= AVAILABLE DATA =
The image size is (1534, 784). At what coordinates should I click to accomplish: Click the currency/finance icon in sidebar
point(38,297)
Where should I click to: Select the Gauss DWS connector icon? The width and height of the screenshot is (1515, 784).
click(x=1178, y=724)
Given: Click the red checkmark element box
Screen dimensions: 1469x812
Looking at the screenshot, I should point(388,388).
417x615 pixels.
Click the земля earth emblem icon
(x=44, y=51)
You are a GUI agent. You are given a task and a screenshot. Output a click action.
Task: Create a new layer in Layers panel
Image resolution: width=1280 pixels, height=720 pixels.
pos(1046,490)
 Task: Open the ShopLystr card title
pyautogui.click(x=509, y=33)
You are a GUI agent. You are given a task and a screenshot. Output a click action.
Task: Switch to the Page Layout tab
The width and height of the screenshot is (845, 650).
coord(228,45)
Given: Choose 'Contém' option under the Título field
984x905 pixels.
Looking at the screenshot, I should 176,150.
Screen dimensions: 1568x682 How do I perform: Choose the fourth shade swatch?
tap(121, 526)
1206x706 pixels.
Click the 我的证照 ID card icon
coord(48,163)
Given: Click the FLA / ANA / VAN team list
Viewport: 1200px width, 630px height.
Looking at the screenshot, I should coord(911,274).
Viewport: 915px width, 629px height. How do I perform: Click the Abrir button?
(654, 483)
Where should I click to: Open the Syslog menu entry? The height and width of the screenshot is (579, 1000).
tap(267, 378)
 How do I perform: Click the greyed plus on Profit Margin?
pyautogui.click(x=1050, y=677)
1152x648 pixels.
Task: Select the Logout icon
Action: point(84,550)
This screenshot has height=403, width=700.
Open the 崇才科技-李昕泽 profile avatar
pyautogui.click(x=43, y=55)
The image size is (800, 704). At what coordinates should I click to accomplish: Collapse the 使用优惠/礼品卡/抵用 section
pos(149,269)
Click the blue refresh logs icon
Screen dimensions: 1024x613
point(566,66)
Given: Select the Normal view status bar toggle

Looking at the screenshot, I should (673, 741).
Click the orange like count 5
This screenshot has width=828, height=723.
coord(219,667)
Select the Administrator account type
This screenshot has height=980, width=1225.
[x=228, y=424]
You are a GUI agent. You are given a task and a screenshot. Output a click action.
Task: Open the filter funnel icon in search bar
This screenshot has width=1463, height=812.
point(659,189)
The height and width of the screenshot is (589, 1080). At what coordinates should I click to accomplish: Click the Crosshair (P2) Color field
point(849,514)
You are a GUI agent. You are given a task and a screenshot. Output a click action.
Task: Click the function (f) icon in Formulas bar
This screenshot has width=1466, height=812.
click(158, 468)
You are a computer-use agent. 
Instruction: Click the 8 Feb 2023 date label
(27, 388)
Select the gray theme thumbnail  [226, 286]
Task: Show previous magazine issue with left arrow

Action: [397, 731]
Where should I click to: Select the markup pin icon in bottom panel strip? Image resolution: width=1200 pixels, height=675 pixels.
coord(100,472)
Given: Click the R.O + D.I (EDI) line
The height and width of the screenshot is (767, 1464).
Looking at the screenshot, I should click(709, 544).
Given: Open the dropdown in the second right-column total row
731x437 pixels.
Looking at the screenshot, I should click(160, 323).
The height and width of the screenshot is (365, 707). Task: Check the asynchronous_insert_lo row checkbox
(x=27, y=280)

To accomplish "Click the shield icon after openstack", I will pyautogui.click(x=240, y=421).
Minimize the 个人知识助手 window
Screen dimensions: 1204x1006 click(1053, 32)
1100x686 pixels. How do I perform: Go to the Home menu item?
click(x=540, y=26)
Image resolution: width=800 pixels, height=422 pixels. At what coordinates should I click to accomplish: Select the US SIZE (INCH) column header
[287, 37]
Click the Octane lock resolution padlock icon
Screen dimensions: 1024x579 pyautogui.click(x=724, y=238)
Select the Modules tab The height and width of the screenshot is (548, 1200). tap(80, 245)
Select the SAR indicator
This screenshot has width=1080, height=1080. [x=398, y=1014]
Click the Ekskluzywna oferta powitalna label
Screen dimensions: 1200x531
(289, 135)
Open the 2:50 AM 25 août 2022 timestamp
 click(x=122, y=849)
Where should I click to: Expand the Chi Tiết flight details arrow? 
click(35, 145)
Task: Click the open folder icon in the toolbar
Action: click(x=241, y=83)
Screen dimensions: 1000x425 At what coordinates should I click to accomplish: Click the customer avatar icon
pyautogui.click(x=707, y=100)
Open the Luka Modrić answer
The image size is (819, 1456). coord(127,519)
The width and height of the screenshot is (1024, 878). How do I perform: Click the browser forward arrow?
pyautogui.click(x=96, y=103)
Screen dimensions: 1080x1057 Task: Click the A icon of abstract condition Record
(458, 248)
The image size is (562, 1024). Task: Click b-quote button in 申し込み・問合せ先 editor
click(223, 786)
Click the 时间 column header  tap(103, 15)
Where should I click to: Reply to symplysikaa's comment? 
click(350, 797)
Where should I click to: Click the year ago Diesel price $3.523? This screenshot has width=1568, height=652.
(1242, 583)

= TASK PROMPT =
Repeat, character for character, the lines of the material above from the line with "Instruction: Click the 8 Feb 2023 date label" through the line with "Given: Click the R.O + D.I (EDI) line".

= YOUR RESPONSE =
Instruction: Click the 8 Feb 2023 date label
(27, 388)
Select the gray theme thumbnail  [226, 286]
Task: Show previous magazine issue with left arrow

Action: [397, 731]
Where should I click to: Select the markup pin icon in bottom panel strip? Image resolution: width=1200 pixels, height=675 pixels.
coord(100,472)
Given: Click the R.O + D.I (EDI) line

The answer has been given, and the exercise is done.